Beyond the inflammatory title, I actually love entrepreneurs – I work for one – and I think they are a key part of the future for New Brunswick.
But they are only a part.
We need to have a solid base of global capital and global corporations.
Rick Buckingham, president and CEO of Canadian 2 for 1 Pizza Inc., has been writing columns in the TJ about economic development. This week, he writes a rousing column entitled:
Preemptive transitional change – a case for a sustainable New Brunswick economy
Now, before you click on that link and savour the prose as much as the pizza, consider this. He makes no mention at all about attracting major corporations to the province. None.
Why would he? He’s an entrepreneur. He wants policies and efforts to support entrepreneurs.
He cites the case of Waterloo as a model for New Brunswick to follow. He lists off a dozen thinks we can copy from Waterloo: Be entrepreneurial, Innovate, Keep our smart people in New Brunswick, Build a ‘can do’ mentality, Create an environment that allows venture capital to flow into entrepreneurial ventures, and on and on. Nary a mention of attracting global corporations.
Tee. Hee. Hee.
While there are some very impressive entrepreneurial start ups in Waterloo (unprecidented in Canada really), here’s a list of a few of the companies there that moved into Waterloo:
Babcock and Wilcox
Again, don’t get me wrong. Waterloo is one of the best examples of homegrown high tech industry but even there, foreign investment is all over the place – in the form of large corporations and in the form of investment into many of these firms.

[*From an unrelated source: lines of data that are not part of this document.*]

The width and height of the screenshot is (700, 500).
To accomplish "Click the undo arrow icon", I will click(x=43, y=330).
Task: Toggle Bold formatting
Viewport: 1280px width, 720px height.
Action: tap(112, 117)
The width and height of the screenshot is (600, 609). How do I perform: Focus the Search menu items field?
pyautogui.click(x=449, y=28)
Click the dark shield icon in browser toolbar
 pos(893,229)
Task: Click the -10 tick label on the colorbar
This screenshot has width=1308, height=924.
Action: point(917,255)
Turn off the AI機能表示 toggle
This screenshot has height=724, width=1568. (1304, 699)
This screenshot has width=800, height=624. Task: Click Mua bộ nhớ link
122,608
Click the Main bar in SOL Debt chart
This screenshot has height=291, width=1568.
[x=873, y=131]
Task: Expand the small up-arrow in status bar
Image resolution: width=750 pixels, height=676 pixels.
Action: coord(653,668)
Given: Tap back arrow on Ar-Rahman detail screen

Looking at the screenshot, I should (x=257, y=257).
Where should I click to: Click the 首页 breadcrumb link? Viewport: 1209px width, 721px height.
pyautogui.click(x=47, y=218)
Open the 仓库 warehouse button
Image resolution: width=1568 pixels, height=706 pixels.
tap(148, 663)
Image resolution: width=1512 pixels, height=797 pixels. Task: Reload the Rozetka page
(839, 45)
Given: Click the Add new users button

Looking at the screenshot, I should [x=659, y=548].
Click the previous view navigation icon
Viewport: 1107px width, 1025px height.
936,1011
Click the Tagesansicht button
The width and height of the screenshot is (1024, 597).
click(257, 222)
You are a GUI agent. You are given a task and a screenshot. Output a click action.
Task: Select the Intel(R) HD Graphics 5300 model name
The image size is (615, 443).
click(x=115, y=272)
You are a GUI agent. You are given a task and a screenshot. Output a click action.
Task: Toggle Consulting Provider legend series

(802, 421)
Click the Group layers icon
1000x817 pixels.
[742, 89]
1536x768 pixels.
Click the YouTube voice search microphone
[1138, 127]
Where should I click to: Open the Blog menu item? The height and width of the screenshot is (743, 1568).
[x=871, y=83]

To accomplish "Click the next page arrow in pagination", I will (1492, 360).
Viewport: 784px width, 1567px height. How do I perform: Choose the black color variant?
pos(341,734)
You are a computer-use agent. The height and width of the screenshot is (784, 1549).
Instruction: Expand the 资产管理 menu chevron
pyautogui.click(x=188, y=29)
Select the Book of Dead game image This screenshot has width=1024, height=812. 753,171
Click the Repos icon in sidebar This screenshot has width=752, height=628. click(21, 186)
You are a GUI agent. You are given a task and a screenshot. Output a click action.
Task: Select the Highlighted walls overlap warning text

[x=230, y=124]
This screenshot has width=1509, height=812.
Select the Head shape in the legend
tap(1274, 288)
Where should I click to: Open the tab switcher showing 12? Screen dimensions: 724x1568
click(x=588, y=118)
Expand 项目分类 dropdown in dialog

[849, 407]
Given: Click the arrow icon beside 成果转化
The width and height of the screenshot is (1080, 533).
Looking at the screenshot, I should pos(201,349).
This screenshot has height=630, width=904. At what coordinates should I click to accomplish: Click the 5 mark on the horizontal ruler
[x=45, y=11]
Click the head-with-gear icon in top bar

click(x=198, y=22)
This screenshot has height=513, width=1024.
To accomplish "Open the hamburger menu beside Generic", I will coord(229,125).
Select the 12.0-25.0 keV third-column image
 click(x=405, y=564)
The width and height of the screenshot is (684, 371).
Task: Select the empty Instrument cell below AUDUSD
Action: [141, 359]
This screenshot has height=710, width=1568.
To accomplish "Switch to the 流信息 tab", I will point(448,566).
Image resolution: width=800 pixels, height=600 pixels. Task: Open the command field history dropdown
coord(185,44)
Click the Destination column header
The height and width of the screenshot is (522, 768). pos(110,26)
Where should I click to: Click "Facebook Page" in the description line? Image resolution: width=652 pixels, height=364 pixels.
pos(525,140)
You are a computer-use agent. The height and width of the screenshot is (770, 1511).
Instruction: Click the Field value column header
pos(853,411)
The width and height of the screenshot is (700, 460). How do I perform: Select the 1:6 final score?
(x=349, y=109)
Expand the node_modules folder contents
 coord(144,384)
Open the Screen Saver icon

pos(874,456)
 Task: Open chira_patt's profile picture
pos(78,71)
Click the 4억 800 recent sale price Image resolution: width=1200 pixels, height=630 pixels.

I might choke on this but we might be better off listening to a few enlightened journalists rather than the business boys/gals.
Who can we trust to look at the world through a non-vested lense? Universities? Local entrepreneurs? Unions? How about our friend Crowley-Hayek? They all see the world through their own vector and that’s what you get.
But the universities want more money but can’t prove they are helping to gird up new industries and stop population decline.
Local entrepreneurs have their own perspective in mind.
Unions? Don’t talk to me about unions. They are the most democratic organization in the world. The majority of CUPE members are in Ottawa so CUPE fought tooth and nail against any efforts to move federal government jobs to Atlantic Canada.
The majority of CAW members are in southern Ontario. So don’t expect any union support -whatsoever – for using the auto sector for regional development. They forget that the unions were very supportive of similar strategies in Ireland.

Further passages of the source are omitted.